◆ About this exercise ◆
Match the word "Expand". Return each line of the data below where it appears.

◆ Provided data ◆
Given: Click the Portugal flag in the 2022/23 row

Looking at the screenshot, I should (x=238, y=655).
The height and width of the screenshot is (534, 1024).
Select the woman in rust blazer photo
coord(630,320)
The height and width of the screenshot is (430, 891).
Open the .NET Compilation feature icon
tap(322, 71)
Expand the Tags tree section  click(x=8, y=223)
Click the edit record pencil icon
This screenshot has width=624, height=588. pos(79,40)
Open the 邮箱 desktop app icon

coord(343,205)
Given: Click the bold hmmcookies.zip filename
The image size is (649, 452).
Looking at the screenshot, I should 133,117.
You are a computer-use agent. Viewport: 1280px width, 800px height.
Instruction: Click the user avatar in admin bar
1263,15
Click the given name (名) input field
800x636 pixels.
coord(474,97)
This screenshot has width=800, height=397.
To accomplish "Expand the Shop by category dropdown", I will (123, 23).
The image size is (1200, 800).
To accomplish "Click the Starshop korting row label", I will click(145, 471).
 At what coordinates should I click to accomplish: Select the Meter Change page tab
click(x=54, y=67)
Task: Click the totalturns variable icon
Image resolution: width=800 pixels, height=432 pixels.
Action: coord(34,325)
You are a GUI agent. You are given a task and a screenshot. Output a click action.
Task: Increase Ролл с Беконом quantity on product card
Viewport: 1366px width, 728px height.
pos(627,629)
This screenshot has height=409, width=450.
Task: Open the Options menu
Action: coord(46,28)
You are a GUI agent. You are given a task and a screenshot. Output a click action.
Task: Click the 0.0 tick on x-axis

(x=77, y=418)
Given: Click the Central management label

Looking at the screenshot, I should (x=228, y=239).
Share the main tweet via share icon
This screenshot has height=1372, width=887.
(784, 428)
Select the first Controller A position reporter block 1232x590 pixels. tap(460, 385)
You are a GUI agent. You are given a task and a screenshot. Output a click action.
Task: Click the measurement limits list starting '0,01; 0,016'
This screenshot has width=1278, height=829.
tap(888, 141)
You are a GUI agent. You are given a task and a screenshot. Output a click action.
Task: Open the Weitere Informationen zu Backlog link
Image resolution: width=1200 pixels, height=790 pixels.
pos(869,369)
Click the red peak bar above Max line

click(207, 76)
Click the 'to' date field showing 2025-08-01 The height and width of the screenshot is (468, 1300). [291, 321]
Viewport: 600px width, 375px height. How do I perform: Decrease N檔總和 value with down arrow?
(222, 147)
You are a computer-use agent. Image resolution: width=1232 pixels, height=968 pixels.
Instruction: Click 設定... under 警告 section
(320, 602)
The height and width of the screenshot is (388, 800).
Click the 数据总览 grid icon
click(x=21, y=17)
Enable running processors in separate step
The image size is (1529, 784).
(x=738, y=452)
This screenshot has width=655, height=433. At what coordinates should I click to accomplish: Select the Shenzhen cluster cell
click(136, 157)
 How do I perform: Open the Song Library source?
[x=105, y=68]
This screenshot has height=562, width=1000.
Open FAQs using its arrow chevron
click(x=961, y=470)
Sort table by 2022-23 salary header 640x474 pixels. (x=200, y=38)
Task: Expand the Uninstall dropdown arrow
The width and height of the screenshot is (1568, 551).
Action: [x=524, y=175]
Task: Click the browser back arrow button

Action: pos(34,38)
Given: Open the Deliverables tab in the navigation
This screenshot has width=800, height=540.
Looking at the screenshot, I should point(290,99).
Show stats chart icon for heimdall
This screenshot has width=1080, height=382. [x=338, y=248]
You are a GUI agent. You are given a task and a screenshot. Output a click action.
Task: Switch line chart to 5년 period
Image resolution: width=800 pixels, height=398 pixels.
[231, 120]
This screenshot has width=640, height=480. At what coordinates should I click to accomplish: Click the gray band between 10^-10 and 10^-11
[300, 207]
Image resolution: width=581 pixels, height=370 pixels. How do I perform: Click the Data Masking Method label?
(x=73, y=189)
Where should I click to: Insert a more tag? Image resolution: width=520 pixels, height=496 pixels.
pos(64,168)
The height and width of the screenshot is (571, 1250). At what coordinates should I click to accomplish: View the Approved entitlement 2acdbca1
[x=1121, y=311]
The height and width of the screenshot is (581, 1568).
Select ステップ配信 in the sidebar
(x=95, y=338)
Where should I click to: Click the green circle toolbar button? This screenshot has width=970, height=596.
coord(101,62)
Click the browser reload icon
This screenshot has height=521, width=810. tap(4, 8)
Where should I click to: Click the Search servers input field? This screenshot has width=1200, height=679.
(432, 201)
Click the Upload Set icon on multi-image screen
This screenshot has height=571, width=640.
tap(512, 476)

◆ Your solution ◆
Expand the Tags tree section  click(x=8, y=223)
To accomplish "Expand the Shop by category dropdown", I will (123, 23).
Task: Expand the Uninstall dropdown arrow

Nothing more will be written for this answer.